Business software market ripe for consolidation
British payroll and accounting software firm Sage Group has made its fifth acquisition in the Swiss market, buying enterprise resource planning software firm Simultan for SFr23.4 million.
Sage’s acquisition activity in the Swiss market began in 1999 with the purchase of Softinc, better known as Sesam, for about SFr28 million.
Other acquisitions include: HRManagement of Rothenburg in 2004; St Gallen-based Winware in 2003; Lausanne-based Softplus in 2001; Pyramid Software of Langenthal in 2000. They all target the small and medium-sized enterprise (SME) market
The Sage M&A activity takes place amid a wider consolidation in the enterprise software, or business software, market in Switzerland, as foreign-owned firms make strategic buys here.
Recent examples include the purchase of enterprise content management software firm Obtree Technologies, bought for €5 million in 2003 by Germany’s IXOS Software.
Another German firm, Bechtle, bought several units of enterprise software and IT consulting firm Pragmatica Holding for an undisclosed amount last year.
Consolidation to continue
Commenting on the M&A activity in the Swiss business software market segment, Claudio Hintermann, CEO of St Gallen-based Abacus Research, said the consolidation would continue as firms snapped up competitors to secure market share.
“It might even speed up. There may be numerous software firms targeting SMEs in the Swiss market, however they are characterised as small and very small companies,” said Hintermann.
“Moreover, they have not been keeping up with the adoption of newer software technologies.”
It is a state of affairs that makes young business software start-ups optimistic.
“With all this cleaning up of competition in the market, it might just leave some space for new, innovative players to emerge,” commented Christopher E Burkhard, who is CEO and co-founder of three-year-old Adarvo, which has developed a web-based business collaboration software package.
Burkhard was also the founder of Softinc.
Simultan buy
Since 1991, Sage, Britain’s largest publicly traded software firm, has acquired about 20 companies in the United States and Europe.
Its annual sales are now well over SFr1.5 billion, growing worldwide at 29 per cent last year.
Sage says it bought 25-year-old Simultan to access its customers: firms larger than those that it typically serves.
Simultan employs around 120 people and had trailing year sales of SFr20 million, with a profit for the same period of SFr1.1 million, according to Mario Caviglia of Sage’s Swiss subsidiary, Sage Sesam.
“This acquisition brings us into a new market, adding mid-sized firms to our market reach,” said Caviglia in a telephone interview, adding that it also brings the firm into direct competition with Redmond-based Microsoft.
“The takeover of Simultan is a further attempt by Sage to get a foothold in the mid-sized enterprise market, despite Sage Sesam claiming for years that its Sage Office Line is optimally designed for the requirements of small and mid-sized businesses,” Hintermann told swissinfo.

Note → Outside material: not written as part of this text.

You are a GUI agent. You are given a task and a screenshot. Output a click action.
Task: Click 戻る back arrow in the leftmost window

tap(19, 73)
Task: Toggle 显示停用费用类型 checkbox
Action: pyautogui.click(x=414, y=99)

“Whether the firm will now be successful in that market segment remains to be seen.”
Growth rate
Sage’s Swiss business has been growing at a rate of about ten per cent a year.
But Caviglia said it was hard to forecast that such a growth rate would continue into the future, explaining that outside drivers typically enable such a growth rate.
He was referring to platform changes, such as the move from MS-DOS to Windows, and external events, such as the year 2000 switchover and the entry of the euro, as drivers of customer demand for new software.
A new Microsoft operating system, codenamed “Longhorn” might affect sales positively, suggested Caviglia.
Simultan’s reason for accepting the offer would appear to be the need to reassure customers about its viability.
Major changes
In the past few years Simultan has gone through some major changes, shrinking in size from its peak in 1999 when it was considered to be Switzerland’s largest independent software firm, itself the result of a merger.
It then went through a restructuring process that resulted in at least two divisions being spun out into independent firms.
The firms said in a joint statement that the new combination would ensure Swiss software purchasers’ support of Simultan’s software.
Despite the string of acquisitions, Sage still has some competition in the Swiss market.
Along with emerging firms such as Winterthur-based Buspro and Zug-based Q3 Software, its main rival is St Gallen-based Abacus Holding, founded in 1985, with sales estimated at between SFr20 and SFr30 million.
Abacus’s Hintermann said his firm was not an acquisition target.
“We do not feel any necessity to lean on a bigger partner, as we are very well positioned in the market.”